Updated: Mar 16
Okay so I just want to make an addition to my tech babble which itself was an "addition" to my assessment on GCN bottlenecks. I am just updating it as I learned new things and wanted to add to my original post. :D
Wavefront goes from 64 to 32 threads with RDNA
AMD call batches of threads (numbers to be worked on) into groups called Wavefronts. NVIDIA terms these Warps. But anyway, with GCN a batch of numbers to be operated on is issues in groups of 64: that is able to be executed by a single GCN CU in four clock cycles. I explain why in just a moment.
Here is a GCN Compute Unit: The part of the GPU which operates on the numbers in graphics code (it also filters textures and such). The overall structure of this Compute Unit hasn't changed almost at all since GCN1, Tahiti in 2012 as far as I know. Newer revisions gain new functions (ability to prefetch shader instructions with GCN4 and 5) and new instructions, but the SIMD layout remained the same.
That is, the CU has four Vector units with 16 ALU slots and each one of these vector units operates on a Wavefront in the following way:
This diagram displays how GCN handles SIMD compared to Very Long Instruction Word 4 (VLIW4) based TeraScale. I won't go into too much detail but the layout for Terscale has issues with dependency in Compute Tasks: the GCN design gets around this by allowing the CU to work with four seperate wavefronts at the same time. These wavefronts will be largely independant from each other and can achieve higher utilisation in code with dependency compared to the VLIW approach which fills up all its ALU slots with operations from just one wavefront. If instructions are dependant in this wavefront: ALU slots are going to be unused as they are resolved.
So you can see GCN getting around this by extracting high parellism. Each of those Vector Units can execute 25% of one wavefront in one clock cycle. This means that a GCN CU can theoretically complete four full wave fronts in four clock cycles: but if only one is needed it still takes those four clock cycles.
RDNA and better for gaming shader code?
With RDNA and "Navi" AMD have changed the way the threads are batched, by placing them into groups of 32 numbers instead of 64. The Navi RDNA Compute Unit now consists of two SIMD-32 units instead of four SIMD-16.
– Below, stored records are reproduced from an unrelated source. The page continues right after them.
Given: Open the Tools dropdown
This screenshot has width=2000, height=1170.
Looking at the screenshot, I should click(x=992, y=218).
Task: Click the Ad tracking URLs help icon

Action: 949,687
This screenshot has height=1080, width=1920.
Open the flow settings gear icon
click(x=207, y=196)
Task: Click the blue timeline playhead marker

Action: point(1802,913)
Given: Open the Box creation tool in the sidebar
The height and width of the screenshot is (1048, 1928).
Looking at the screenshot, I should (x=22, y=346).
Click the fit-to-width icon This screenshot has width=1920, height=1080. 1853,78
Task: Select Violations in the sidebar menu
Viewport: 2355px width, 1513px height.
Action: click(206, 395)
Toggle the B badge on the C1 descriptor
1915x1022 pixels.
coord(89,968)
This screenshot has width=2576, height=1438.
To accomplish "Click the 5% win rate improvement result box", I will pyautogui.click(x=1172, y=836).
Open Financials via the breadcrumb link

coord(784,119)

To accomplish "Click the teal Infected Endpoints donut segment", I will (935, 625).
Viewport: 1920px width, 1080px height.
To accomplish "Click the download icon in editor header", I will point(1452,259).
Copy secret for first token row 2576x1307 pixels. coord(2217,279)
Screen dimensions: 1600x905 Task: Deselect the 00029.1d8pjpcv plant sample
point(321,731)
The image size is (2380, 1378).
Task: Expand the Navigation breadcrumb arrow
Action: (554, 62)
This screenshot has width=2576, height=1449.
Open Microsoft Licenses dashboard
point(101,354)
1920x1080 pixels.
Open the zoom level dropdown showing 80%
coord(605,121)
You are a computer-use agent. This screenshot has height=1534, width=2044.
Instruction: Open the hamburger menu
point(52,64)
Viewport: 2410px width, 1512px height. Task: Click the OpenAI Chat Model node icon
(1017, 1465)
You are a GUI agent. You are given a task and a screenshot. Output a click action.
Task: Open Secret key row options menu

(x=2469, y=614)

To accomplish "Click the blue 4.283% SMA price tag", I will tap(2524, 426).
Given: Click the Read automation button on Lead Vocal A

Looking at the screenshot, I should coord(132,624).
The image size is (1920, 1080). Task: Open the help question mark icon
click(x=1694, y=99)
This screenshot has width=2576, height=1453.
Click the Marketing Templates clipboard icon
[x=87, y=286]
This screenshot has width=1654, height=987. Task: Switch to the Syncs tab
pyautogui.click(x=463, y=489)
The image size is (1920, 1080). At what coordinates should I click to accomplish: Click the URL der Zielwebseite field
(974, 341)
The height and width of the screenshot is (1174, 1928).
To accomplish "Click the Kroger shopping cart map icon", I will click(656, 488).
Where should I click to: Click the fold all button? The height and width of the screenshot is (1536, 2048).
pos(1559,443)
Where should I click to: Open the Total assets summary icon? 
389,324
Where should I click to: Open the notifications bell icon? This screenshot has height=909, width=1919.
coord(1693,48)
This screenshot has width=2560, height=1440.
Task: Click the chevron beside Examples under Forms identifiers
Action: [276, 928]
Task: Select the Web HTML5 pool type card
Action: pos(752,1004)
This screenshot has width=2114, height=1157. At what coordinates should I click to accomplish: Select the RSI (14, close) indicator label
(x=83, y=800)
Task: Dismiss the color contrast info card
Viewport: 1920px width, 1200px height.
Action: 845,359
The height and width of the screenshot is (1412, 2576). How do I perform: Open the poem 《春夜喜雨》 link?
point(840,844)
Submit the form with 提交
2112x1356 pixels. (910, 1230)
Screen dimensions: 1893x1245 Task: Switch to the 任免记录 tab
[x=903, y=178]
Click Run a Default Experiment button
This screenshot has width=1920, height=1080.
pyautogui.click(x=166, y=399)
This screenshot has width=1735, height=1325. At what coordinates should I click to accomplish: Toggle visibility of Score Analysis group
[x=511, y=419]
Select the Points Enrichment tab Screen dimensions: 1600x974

I am still digesting how this works but this theoretically means a single Wavefront only takes one clock cycle to complete on RDNA. This improved single-threaded performance as stated in the above diagram.
Here look, you can see how Navi can execute the same number of threads but in less time compared to the way a GCN CU operates on those same threads.
Due to the way the SIMD units work I am assuming each Wavefront of 32 threads also consists of just one instruction (rather than 2 seperate instructions with 16 numbers each). But unless the SIMD is very different I think this is likely the case. A very good article explaining complex details of this was made over at Extremetech if you want to check it out and I did a crap job of explaining it T_T
Anyway this will allow Navi to scale to graphics workloads easier without complex pipelining and optimisations as I said in previous post about Shaders and GCN. And in situations where GCN simply cannot be pipelined effectively (games for example that run really bad on GCN) Navi should do much better. Hooray for video games.
Thanks for reading my little update babble. :o